Repeat the listing below in full, exactly as it stands.

----------------

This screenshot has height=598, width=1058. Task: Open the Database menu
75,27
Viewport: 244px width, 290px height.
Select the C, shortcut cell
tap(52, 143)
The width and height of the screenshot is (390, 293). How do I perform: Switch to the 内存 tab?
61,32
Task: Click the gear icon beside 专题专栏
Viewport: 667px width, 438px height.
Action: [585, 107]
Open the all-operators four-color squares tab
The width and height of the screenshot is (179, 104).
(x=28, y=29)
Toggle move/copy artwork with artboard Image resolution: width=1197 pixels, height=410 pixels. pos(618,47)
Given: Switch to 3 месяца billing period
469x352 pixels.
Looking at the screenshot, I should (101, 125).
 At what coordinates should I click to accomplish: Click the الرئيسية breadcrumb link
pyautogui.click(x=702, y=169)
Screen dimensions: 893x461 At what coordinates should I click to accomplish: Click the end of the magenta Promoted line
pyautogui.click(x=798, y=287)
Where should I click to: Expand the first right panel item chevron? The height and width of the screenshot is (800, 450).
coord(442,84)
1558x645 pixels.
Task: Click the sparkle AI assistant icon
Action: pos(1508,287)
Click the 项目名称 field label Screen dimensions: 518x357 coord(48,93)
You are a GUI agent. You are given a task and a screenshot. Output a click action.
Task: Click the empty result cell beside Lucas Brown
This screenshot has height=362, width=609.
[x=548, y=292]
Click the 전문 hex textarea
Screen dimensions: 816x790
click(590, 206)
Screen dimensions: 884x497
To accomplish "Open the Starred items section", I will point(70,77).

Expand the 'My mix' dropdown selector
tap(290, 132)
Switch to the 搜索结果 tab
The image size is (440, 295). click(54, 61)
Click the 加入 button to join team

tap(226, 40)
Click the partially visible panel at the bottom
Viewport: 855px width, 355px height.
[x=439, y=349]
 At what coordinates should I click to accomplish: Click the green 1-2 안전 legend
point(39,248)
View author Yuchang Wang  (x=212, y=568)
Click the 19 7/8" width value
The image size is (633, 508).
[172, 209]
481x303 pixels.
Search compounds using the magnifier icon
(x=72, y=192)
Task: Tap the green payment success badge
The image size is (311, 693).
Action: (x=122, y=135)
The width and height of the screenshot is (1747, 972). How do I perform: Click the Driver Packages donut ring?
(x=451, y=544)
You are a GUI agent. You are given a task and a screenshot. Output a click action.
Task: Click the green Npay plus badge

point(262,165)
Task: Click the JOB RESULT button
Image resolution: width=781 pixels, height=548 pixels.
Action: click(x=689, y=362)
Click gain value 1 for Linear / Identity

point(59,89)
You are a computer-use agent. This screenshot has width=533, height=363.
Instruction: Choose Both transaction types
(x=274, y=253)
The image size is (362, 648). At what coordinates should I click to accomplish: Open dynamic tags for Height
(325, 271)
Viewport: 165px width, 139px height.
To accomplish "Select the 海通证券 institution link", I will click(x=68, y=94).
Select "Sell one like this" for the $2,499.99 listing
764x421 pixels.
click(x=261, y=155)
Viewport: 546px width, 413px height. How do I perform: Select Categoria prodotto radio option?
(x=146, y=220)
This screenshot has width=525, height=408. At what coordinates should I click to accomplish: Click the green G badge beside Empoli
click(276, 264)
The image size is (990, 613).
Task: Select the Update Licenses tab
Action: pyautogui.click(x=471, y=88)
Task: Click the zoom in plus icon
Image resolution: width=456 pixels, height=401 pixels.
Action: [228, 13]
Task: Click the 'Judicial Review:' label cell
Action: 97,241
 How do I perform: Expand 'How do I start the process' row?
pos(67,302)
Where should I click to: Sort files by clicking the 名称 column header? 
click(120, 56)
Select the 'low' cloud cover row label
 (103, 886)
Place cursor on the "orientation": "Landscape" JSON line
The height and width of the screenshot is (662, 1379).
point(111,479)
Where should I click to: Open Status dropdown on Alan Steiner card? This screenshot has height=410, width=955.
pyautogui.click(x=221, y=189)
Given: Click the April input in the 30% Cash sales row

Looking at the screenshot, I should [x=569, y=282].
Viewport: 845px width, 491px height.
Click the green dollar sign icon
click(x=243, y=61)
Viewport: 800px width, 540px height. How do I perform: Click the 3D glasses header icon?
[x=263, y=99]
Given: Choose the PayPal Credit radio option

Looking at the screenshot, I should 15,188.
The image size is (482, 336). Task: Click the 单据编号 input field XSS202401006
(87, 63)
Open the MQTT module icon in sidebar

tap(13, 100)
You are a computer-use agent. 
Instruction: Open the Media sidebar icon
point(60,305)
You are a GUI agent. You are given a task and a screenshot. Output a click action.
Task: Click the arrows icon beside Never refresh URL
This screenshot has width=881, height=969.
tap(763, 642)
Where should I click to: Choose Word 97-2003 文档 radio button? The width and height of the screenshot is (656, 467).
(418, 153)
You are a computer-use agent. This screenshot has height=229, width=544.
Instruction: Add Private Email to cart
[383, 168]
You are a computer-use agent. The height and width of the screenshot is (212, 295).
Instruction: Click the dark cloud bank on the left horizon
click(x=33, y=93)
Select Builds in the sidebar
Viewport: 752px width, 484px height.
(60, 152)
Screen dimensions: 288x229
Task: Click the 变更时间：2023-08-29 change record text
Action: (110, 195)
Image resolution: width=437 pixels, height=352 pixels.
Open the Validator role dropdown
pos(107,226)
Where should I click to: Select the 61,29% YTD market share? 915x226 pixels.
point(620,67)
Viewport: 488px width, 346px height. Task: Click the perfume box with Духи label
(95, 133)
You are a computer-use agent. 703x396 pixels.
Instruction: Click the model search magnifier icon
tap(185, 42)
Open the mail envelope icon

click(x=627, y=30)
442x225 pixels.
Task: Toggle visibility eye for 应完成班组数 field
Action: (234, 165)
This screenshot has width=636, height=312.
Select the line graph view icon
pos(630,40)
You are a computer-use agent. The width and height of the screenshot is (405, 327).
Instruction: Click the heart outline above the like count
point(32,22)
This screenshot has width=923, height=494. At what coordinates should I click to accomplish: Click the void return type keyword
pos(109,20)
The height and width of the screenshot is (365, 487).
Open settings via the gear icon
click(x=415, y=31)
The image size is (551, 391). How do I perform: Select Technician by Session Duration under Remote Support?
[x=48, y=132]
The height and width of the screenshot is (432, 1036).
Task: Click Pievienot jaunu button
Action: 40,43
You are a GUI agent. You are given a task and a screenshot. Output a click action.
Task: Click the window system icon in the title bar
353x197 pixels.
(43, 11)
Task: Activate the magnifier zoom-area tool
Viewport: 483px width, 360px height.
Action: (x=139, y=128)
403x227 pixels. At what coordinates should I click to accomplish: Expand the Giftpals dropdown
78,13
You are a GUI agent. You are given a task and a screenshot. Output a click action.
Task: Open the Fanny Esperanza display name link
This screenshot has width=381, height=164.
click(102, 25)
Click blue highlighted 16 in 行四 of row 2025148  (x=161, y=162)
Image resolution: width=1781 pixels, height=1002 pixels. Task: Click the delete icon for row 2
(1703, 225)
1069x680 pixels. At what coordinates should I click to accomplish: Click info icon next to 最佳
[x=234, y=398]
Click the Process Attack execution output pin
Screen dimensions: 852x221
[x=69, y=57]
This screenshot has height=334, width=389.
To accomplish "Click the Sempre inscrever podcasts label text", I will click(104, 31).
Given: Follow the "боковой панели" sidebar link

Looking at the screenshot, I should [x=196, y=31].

----------------

--- Answer section ---
This screenshot has height=598, width=1058. Task: Open the Database menu
75,27
Viewport: 244px width, 290px height.
Select the C, shortcut cell
tap(52, 143)
The width and height of the screenshot is (390, 293). How do I perform: Switch to the 内存 tab?
61,32
Task: Click the gear icon beside 专题专栏
Viewport: 667px width, 438px height.
Action: [585, 107]
Open the all-operators four-color squares tab
The width and height of the screenshot is (179, 104).
(x=28, y=29)
Toggle move/copy artwork with artboard Image resolution: width=1197 pixels, height=410 pixels. pos(618,47)
Given: Switch to 3 месяца billing period
469x352 pixels.
Looking at the screenshot, I should (101, 125).
 At what coordinates should I click to accomplish: Click the الرئيسية breadcrumb link
pyautogui.click(x=702, y=169)
Screen dimensions: 893x461 At what coordinates should I click to accomplish: Click the end of the magenta Promoted line
pyautogui.click(x=798, y=287)
Where should I click to: Expand the first right panel item chevron? The height and width of the screenshot is (800, 450).
coord(442,84)
1558x645 pixels.
Task: Click the sparkle AI assistant icon
Action: pos(1508,287)
Click the 项目名称 field label Screen dimensions: 518x357 coord(48,93)
You are a GUI agent. You are given a task and a screenshot. Output a click action.
Task: Click the empty result cell beside Lucas Brown
This screenshot has height=362, width=609.
[x=548, y=292]
Click the 전문 hex textarea
Screen dimensions: 816x790
click(590, 206)
Screen dimensions: 884x497
To accomplish "Open the Starred items section", I will point(70,77).

Expand the 'My mix' dropdown selector
tap(290, 132)
Switch to the 搜索结果 tab
The image size is (440, 295). click(54, 61)
Click the 加入 button to join team

tap(226, 40)
Click the partially visible panel at the bottom
Viewport: 855px width, 355px height.
[x=439, y=349]
 At what coordinates should I click to accomplish: Click the green 1-2 안전 legend
point(39,248)
View author Yuchang Wang  (x=212, y=568)
Click the 19 7/8" width value
The image size is (633, 508).
[172, 209]
481x303 pixels.
Search compounds using the magnifier icon
(x=72, y=192)
Task: Tap the green payment success badge
The image size is (311, 693).
Action: (x=122, y=135)
The width and height of the screenshot is (1747, 972). How do I perform: Click the Driver Packages donut ring?
(x=451, y=544)
You are a GUI agent. You are given a task and a screenshot. Output a click action.
Task: Click the green Npay plus badge

point(262,165)
Task: Click the JOB RESULT button
Image resolution: width=781 pixels, height=548 pixels.
Action: click(x=689, y=362)
Click gain value 1 for Linear / Identity

point(59,89)
You are a computer-use agent. This screenshot has width=533, height=363.
Instruction: Choose Both transaction types
(x=274, y=253)
The image size is (362, 648). At what coordinates should I click to accomplish: Open dynamic tags for Height
(325, 271)
Viewport: 165px width, 139px height.
To accomplish "Select the 海通证券 institution link", I will click(x=68, y=94).
Select "Sell one like this" for the $2,499.99 listing
764x421 pixels.
click(x=261, y=155)
Viewport: 546px width, 413px height. How do I perform: Select Categoria prodotto radio option?
(x=146, y=220)
This screenshot has width=525, height=408. At what coordinates should I click to accomplish: Click the green G badge beside Empoli
click(276, 264)
The image size is (990, 613).
Task: Select the Update Licenses tab
Action: pyautogui.click(x=471, y=88)
Task: Click the zoom in plus icon
Image resolution: width=456 pixels, height=401 pixels.
Action: [228, 13]
Task: Click the 'Judicial Review:' label cell
Action: 97,241
 How do I perform: Expand 'How do I start the process' row?
pos(67,302)
Where should I click to: Sort files by clicking the 名称 column header? 
click(120, 56)
Select the 'low' cloud cover row label
 (103, 886)
Place cursor on the "orientation": "Landscape" JSON line
The height and width of the screenshot is (662, 1379).
point(111,479)
Where should I click to: Open Status dropdown on Alan Steiner card? This screenshot has height=410, width=955.
pyautogui.click(x=221, y=189)
Given: Click the April input in the 30% Cash sales row

Looking at the screenshot, I should [x=569, y=282].
Viewport: 845px width, 491px height.
Click the green dollar sign icon
click(x=243, y=61)
Viewport: 800px width, 540px height. How do I perform: Click the 3D glasses header icon?
[x=263, y=99]
Given: Choose the PayPal Credit radio option

Looking at the screenshot, I should 15,188.
The image size is (482, 336). Task: Click the 单据编号 input field XSS202401006
(87, 63)
Open the MQTT module icon in sidebar

tap(13, 100)
You are a computer-use agent. 
Instruction: Open the Media sidebar icon
point(60,305)
You are a GUI agent. You are given a task and a screenshot. Output a click action.
Task: Click the arrows icon beside Never refresh URL
This screenshot has width=881, height=969.
tap(763, 642)
Where should I click to: Choose Word 97-2003 文档 radio button? The width and height of the screenshot is (656, 467).
(418, 153)
You are a computer-use agent. This screenshot has height=229, width=544.
Instruction: Add Private Email to cart
[383, 168]
You are a computer-use agent. The height and width of the screenshot is (212, 295).
Instruction: Click the dark cloud bank on the left horizon
click(x=33, y=93)
Select Builds in the sidebar
Viewport: 752px width, 484px height.
(60, 152)
Screen dimensions: 288x229
Task: Click the 变更时间：2023-08-29 change record text
Action: (110, 195)
Image resolution: width=437 pixels, height=352 pixels.
Open the Validator role dropdown
pos(107,226)
Where should I click to: Select the 61,29% YTD market share? 915x226 pixels.
point(620,67)
Viewport: 488px width, 346px height. Task: Click the perfume box with Духи label
(95, 133)
You are a computer-use agent. 703x396 pixels.
Instruction: Click the model search magnifier icon
tap(185, 42)
Open the mail envelope icon

click(x=627, y=30)
442x225 pixels.
Task: Toggle visibility eye for 应完成班组数 field
Action: (234, 165)
This screenshot has width=636, height=312.
Select the line graph view icon
pos(630,40)
You are a computer-use agent. The width and height of the screenshot is (405, 327).
Instruction: Click the heart outline above the like count
point(32,22)
This screenshot has width=923, height=494. At what coordinates should I click to accomplish: Click the void return type keyword
pos(109,20)
The height and width of the screenshot is (365, 487).
Open settings via the gear icon
click(x=415, y=31)
The image size is (551, 391). How do I perform: Select Technician by Session Duration under Remote Support?
[x=48, y=132]
The height and width of the screenshot is (432, 1036).
Task: Click Pievienot jaunu button
Action: 40,43
You are a GUI agent. You are given a task and a screenshot. Output a click action.
Task: Click the window system icon in the title bar
353x197 pixels.
(43, 11)
Task: Activate the magnifier zoom-area tool
Viewport: 483px width, 360px height.
Action: (x=139, y=128)
403x227 pixels. At what coordinates should I click to accomplish: Expand the Giftpals dropdown
78,13
You are a GUI agent. You are given a task and a screenshot. Output a click action.
Task: Open the Fanny Esperanza display name link
This screenshot has width=381, height=164.
click(102, 25)
Click blue highlighted 16 in 行四 of row 2025148  (x=161, y=162)
Image resolution: width=1781 pixels, height=1002 pixels. Task: Click the delete icon for row 2
(1703, 225)
1069x680 pixels. At what coordinates should I click to accomplish: Click info icon next to 最佳
[x=234, y=398]
Click the Process Attack execution output pin
Screen dimensions: 852x221
[x=69, y=57]
This screenshot has height=334, width=389.
To accomplish "Click the Sempre inscrever podcasts label text", I will click(104, 31).
Given: Follow the "боковой панели" sidebar link

Looking at the screenshot, I should [x=196, y=31].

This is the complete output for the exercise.